■ Source document:

(begin)

How stamp duty works when buying a shared ownership property from an existing shared owner, and how it differs from a new shared ownership purchase.

Assignment
SDLT on price paid
8 weeks
Nomination period
No MVE
Market value election unavailable
FTB
Relief available

Key Takeaways

  • Resale shared ownership SDLT is paid on the price you pay for the assignment of the share from the outgoing leaseholder
  • The market value election under FA 2003 Schedule 9 paragraph 2 does NOT apply to resale shared ownership, because a resale is an assignment of an existing lease, not the grant of a new shared ownership lease
  • The pay-in-stages rules still apply to any later staircasing after a resale purchase: no further SDLT or returns up to 80%, linked-transaction SDLT on the cumulative staircased consideration once you cross 80%
  • First-time buyer relief is available on resale purchases if you meet the standard FTB eligibility criteria and is applied to the assignment price
  • You take an assignment of the existing lease in a resale, so lease length may be shorter than on new shared ownership
  • The nomination period gives the housing association 8 weeks to find a buyer before the open market is used
  • Share percentage in resale is fixed by what the seller holds, so you cannot usually buy a smaller percentage
  • A short remaining lease term (under 80 years) can create mortgage and re-sale problems post-purchase

What Is Resale Shared Ownership?

Resale shared ownership occurs when you buy a shared ownership property from an existing shared owner rather than directly from a housing association on a new build. The existing shared owner may have lived in the property for years and is now selling their stake. This could be because they are moving, relocating for work, or have personal circumstances that require them to sell.

From the buyer's perspective, resale shared ownership offers an alternative route into the shared ownership scheme that is not limited to new developments. Resale properties are often available in more established neighbourhoods where no new shared ownership schemes exist, and they are typically priced to reflect the current market value of the share held.

The shared ownership scheme was originally designed for new builds, but the resale market has grown considerably as the scheme matures and early buyers reach the point of selling. For an overview of how shared ownership SDLT works across the full lifecycle, the shared ownership complete guide provides the full picture from first purchase through to 100% ownership.

SDLT Treatment on Resale

A resale shared ownership purchase is, legally, an assignment of the existing shared ownership lease from the outgoing leaseholder to you. It is not the grant of a new shared ownership lease by a qualifying body. SDLT is calculated on the chargeable consideration for that assignment, which is the price you pay for the resale share.

Standard SDLT rates apply to that price. For example, paying £192,000 for a 60% resale share (60% of a £320,000 property): SDLT = 0% on £125,000 + 2% on £67,000 = £1,340. First-time buyer relief, if you qualify, raises the nil-rate band to £300,000 and would give zero SDLT here.

(end)

■ Problem statement: According to the stamp duty guide, how long does the nomination period give the housing association to find a buyer before the open market is used? The rows are separate material with no connection to the stamp duty guide.

■ Excerpted records:
(begin)

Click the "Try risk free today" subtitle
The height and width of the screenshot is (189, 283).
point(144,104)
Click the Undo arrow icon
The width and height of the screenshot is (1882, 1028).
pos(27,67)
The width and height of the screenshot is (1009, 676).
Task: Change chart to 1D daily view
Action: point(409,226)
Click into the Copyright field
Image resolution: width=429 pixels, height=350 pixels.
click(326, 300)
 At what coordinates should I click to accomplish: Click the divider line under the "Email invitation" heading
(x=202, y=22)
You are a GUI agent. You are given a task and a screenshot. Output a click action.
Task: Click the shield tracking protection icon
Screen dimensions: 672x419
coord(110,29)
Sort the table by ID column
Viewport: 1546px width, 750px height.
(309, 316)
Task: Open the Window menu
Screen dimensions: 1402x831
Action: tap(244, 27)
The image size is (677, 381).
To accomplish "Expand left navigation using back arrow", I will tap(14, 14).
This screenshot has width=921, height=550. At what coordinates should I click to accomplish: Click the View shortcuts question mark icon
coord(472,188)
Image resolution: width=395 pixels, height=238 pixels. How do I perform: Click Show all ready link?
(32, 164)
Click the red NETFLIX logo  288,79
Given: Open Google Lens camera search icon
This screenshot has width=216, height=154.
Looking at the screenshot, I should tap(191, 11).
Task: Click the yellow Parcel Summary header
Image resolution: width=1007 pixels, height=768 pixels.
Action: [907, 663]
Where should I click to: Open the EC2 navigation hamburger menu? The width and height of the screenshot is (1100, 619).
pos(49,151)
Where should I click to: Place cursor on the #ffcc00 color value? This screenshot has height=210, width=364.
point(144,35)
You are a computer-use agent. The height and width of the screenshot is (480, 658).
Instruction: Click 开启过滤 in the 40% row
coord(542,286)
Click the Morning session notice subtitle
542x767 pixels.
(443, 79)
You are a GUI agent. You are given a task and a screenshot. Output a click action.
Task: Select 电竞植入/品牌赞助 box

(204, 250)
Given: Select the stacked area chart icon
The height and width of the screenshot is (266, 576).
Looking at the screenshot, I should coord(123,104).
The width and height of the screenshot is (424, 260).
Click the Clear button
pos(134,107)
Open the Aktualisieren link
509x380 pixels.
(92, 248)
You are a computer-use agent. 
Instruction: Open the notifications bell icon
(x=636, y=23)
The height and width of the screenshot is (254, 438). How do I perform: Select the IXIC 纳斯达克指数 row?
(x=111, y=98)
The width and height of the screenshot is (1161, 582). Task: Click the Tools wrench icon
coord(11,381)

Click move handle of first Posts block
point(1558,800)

(end)

■ Exercise solution: 8 weeks.